I have ‘Agricultural task’ table with different types of agricultural tasks and i have ‘Waste’ table.
The relationships in one-to-many, meaning that one growing ‘session’ can have many ‘waste’ according to the growing ‘stage’.
I can’t use min/ max function to solve the duplicate values because i will loos the waste data.
What can i do in this case?

Thanks.

@miap - Sorry, it was a bit difficult for me to understand your use case. If you can provide the following details then I can try to replicate it at my end

  1. Agricultural Task Table example data
  2. Waste Table example data (related with your Agricultural Task Table data)
  3. Joining condition between the above 2 tables
  4. Expected Table Visual Output
  5. Current Challenge that you are facing

Please let me know in case of any queries. Thank you!

1 Like
  1. Agricultural Task Table:
  2. Waste Table:
    image
  3. Left Join on ‘SesseionID’ field.
  4. All kind of visualizes.
  5. Current Challenge: How to avoid duplication of ‘sowing_amount’ values & ‘planting_amount’ values.

Thanks.

@miap - Thanks for the response. The Sowing amount and planting amount are information present at the session level granularity and there’s no information on how it would need to break at the waste level since that information is unavailable in your tables / data model. Hence, I don’t see any issues here.

Please provide a snapshot of your expected visual output with the “expected/correct” values for these 2 measures i.e. sowing amount and planting amount that you would like to see based on the information available in these 2 table data snapshots that you have shared. That would help to understand the problem that you are currently having. Thank you!

We are looking forward to a native solution. Quicksight is really powerful but the lack of table relationships is making our reporting really difficult.

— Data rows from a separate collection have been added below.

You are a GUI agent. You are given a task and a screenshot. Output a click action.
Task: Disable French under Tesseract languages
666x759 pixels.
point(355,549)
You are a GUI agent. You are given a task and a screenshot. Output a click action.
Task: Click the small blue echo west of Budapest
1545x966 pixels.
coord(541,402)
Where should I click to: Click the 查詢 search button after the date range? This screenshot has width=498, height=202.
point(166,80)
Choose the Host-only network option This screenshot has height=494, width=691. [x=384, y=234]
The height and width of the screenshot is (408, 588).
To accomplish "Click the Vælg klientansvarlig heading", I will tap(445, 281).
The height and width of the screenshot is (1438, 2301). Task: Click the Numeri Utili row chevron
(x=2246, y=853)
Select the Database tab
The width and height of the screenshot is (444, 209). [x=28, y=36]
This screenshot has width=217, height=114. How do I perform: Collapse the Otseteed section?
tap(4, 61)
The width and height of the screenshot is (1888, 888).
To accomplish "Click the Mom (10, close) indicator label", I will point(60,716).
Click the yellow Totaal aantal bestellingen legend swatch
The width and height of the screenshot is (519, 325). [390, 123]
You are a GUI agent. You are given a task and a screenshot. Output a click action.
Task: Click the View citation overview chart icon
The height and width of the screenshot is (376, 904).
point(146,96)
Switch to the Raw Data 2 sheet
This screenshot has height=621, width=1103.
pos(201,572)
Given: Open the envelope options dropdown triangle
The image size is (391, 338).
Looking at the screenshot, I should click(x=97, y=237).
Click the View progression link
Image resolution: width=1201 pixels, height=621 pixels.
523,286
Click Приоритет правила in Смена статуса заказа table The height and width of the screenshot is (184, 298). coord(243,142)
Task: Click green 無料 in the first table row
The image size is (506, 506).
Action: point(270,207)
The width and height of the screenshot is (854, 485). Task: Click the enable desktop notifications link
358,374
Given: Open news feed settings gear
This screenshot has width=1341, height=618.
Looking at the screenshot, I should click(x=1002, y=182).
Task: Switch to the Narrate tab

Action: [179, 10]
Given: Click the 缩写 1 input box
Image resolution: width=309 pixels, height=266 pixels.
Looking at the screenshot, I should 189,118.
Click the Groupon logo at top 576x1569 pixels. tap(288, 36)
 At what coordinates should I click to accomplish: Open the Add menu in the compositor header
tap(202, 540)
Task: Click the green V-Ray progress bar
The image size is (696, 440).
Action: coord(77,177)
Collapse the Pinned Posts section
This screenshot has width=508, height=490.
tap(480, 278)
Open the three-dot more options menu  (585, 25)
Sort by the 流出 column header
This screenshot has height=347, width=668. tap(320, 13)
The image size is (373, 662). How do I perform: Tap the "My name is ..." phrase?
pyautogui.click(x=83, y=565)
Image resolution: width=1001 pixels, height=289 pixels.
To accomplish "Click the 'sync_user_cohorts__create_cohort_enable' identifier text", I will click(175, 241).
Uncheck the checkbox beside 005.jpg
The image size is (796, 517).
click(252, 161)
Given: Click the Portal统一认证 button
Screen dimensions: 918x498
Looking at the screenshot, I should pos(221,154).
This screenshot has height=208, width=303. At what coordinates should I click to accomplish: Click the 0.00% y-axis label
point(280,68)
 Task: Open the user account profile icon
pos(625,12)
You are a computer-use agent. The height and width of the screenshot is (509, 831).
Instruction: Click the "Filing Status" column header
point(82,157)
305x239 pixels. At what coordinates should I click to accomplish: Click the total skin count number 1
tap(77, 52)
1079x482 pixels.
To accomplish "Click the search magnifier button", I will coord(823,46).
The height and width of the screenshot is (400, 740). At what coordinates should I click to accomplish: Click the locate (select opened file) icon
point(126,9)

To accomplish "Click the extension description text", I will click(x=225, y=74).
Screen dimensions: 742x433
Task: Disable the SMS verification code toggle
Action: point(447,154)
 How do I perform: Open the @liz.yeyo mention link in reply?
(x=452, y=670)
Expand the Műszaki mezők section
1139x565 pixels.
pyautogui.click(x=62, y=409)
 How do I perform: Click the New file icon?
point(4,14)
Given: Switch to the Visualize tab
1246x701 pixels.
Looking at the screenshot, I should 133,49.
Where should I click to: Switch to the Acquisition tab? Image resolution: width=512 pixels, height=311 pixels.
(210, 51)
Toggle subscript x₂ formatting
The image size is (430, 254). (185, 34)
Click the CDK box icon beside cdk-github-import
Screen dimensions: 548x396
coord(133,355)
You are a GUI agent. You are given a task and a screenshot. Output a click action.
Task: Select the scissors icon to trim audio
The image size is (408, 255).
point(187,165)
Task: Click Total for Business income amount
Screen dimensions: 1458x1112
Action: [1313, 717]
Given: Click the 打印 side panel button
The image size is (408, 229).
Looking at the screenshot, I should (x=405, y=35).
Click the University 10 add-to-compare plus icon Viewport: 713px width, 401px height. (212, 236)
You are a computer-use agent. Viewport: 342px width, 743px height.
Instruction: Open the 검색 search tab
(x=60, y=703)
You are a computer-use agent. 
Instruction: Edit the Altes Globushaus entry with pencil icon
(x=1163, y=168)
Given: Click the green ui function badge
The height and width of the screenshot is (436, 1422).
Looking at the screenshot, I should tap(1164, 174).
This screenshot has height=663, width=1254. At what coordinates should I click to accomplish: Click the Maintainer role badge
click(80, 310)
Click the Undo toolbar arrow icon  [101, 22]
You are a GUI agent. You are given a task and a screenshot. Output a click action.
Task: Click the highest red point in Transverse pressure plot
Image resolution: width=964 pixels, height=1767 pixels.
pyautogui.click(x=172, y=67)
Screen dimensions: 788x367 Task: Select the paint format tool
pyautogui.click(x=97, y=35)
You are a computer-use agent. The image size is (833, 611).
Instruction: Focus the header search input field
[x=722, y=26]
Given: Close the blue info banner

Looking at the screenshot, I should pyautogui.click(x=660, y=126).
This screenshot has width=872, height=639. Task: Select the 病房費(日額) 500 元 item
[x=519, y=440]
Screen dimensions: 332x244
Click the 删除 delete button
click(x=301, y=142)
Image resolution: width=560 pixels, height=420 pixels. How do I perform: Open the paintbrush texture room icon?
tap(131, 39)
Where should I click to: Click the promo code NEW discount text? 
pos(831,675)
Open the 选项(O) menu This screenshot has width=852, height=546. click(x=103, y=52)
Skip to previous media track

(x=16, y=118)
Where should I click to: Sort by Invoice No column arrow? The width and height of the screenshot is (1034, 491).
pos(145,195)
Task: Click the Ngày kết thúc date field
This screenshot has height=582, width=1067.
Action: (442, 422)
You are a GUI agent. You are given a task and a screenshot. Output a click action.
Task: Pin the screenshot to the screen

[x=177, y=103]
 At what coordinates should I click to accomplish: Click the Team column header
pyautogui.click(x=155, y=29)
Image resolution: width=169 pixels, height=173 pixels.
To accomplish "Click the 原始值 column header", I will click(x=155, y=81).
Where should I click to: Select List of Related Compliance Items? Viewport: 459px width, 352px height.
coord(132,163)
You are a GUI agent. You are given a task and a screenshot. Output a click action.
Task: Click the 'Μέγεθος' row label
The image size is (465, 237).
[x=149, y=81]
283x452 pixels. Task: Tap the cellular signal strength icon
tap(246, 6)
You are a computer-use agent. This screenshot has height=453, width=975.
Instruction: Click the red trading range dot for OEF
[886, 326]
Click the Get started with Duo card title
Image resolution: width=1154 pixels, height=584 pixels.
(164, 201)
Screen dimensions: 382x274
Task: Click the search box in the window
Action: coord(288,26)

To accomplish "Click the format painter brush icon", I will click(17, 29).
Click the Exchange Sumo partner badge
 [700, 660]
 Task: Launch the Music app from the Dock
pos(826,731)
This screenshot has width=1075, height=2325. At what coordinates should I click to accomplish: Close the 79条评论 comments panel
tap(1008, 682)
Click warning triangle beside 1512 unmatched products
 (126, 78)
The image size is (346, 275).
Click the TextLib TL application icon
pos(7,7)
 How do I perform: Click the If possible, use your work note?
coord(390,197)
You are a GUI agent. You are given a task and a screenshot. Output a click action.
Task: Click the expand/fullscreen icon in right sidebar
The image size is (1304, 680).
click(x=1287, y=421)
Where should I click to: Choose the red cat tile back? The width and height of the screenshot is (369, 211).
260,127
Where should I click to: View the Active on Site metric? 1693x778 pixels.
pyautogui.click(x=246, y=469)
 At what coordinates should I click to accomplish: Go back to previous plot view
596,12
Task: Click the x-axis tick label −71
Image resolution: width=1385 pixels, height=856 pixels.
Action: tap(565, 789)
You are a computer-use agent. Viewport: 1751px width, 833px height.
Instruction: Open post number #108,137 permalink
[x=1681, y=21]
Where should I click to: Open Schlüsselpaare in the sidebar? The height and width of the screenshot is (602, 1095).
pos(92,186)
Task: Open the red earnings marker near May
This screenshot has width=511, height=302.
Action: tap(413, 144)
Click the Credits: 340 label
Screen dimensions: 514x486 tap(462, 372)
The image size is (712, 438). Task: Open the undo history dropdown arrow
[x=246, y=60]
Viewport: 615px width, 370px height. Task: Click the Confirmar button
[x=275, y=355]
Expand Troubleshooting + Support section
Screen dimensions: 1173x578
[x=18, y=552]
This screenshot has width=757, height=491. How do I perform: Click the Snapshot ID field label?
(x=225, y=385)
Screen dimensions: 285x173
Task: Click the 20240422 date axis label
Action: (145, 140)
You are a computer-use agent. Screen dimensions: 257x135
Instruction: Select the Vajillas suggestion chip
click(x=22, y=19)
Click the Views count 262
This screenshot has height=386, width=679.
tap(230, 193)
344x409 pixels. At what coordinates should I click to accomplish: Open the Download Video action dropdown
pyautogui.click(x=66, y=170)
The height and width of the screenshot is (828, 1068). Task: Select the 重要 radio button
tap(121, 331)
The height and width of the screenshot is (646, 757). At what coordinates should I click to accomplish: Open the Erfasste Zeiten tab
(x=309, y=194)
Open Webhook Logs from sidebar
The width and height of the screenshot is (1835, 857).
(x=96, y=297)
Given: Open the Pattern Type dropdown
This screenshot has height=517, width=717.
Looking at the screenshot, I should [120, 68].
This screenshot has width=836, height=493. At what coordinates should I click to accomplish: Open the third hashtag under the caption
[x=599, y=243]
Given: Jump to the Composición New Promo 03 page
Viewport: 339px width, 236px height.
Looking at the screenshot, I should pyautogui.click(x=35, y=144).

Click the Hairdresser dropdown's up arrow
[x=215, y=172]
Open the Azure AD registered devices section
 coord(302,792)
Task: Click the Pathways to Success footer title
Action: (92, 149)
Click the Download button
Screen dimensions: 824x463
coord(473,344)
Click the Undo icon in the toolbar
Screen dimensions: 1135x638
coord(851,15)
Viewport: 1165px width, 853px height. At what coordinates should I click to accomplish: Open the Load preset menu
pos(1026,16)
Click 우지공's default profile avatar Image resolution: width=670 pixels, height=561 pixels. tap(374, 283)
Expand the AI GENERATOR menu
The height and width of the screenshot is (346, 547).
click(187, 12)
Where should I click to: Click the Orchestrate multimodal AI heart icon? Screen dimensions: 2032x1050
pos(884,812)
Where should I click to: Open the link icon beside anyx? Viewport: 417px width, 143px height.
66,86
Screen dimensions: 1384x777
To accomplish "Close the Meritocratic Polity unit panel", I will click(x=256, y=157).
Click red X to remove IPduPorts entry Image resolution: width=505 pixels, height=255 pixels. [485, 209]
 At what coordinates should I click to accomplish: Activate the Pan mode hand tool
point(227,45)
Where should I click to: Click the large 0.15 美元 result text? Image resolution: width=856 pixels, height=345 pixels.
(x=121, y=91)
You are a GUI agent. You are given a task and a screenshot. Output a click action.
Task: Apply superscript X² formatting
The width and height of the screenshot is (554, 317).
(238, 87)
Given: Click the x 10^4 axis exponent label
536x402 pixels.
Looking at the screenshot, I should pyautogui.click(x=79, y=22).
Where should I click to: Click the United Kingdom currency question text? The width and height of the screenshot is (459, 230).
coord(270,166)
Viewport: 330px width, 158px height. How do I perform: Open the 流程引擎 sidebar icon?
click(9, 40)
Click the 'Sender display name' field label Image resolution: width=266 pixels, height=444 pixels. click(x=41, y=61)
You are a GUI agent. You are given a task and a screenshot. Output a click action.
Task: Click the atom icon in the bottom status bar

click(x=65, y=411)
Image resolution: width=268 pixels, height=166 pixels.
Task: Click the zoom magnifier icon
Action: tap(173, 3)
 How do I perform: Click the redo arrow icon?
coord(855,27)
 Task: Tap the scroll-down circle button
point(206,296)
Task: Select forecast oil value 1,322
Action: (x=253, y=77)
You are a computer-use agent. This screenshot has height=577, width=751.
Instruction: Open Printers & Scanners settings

Mia, I can see what you’re saying. In order for you be always display the correct sowing_amount, planting_amount together with data from Waste table you would need to do an LAC for both sowing_amount and planting_amount using avgOver e.g. avgOVer(sowing_amount,[SessionId],PRE_FILTER). This way the amount will not get double when reported with Waste table. Please let us know if this solves your concern. Thanks!

Hey @bennygene,
Thanks for your solution, It’s suppose to be as a calculated field in the dataset?

1 Like

miap. I tested it on the analyses level, normally you can do this at dataset (sematic layer) but if it’s an average calc it make more make sense at the reporting layer. You can also test if QS would allow you at the dataset. pls let me know. thanks!